Der TuS Makkabi 1965 aus Frankfurt ist eine der aussichtsreichsten Fußballmannschaften bei der Makkabiade im Mai.

Mit drei Jahren stand Marlon Huberman zum ersten Mal im Fußballdress auf dem grünen Rasen. Mit vier wechselte er zu TuS Makkabi 1965 Frankfurt. Der durchtrainierte Frankfurter träumte, wovon viele Kinder und Jugendliche träumen: »Ich wollte Profifußballer werden.« Leider hat es dafür nicht gereicht, aber die Leidenschaft für das Spiel hat sich Huberman bewahrt. »Ich habe nie aufgehört, Fußball zu spielen«, sagt er mit Nachdruck. Nicht während der Schulzeit und auch nicht im Studium. Heute, mit 29, dauert die Regeneration nach einem harten Spiel vielleicht etwas länger, sagt er, »aber dafür habe ich mehr Erfahrung«.

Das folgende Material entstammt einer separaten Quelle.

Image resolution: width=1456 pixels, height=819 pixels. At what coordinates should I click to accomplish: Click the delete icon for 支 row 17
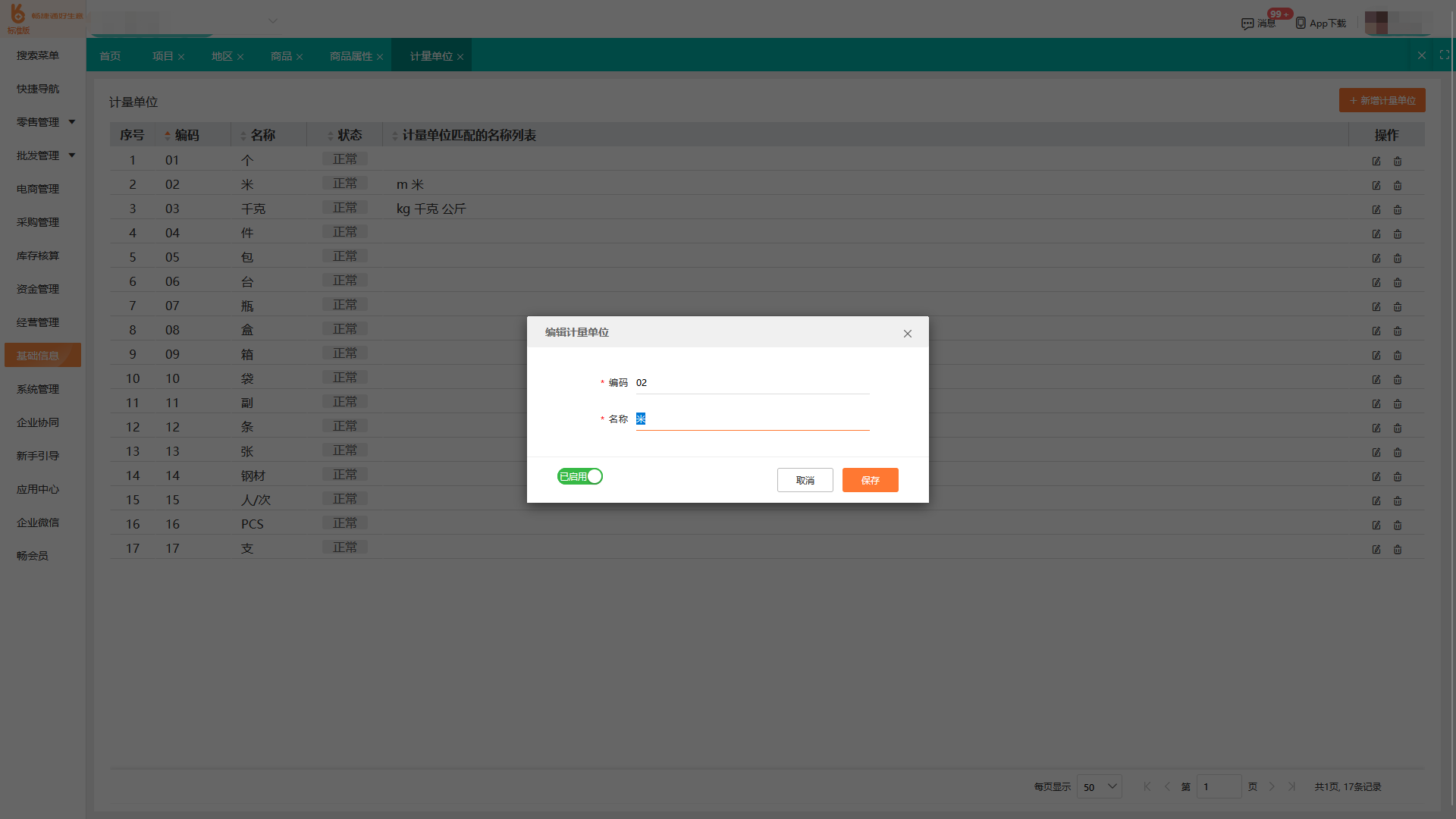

Rückennummer Marlon Huberman trägt die Sechs auf dem Rücken, kickt im Mittelfeld, sorgt dafür, dass die Mannschaft das Spiel nach vorne treibt. »Ich habe eine gute Kondition, laufe viel und gern«, sagt er. Seit mehr als zwei Jahren ist er der Kapitän des Teams, das derzeit in der Kreisoberliga spielt. »Ich fühle mich verantwortlich, dass alles gut läuft«, betont der angehende Jurist.

Ab und an braucht jedoch auch er einmal jemanden, der ihn antreibt. Das ist meist sein Vater, der die Mannschaft trainiert. »Er findet immer die passenden Worte, uns zu motivieren«, lobt Marlon. Die Männer der Familie Huberman sind seit Jahrzehnten Makkabi-Fußballer. Sowohl Marlons Vater als auch sein Bruder sind im Verein aktiv. Die beiden Schwestern und seine Mutter schauen zu, wenn die Mannschaft spielt.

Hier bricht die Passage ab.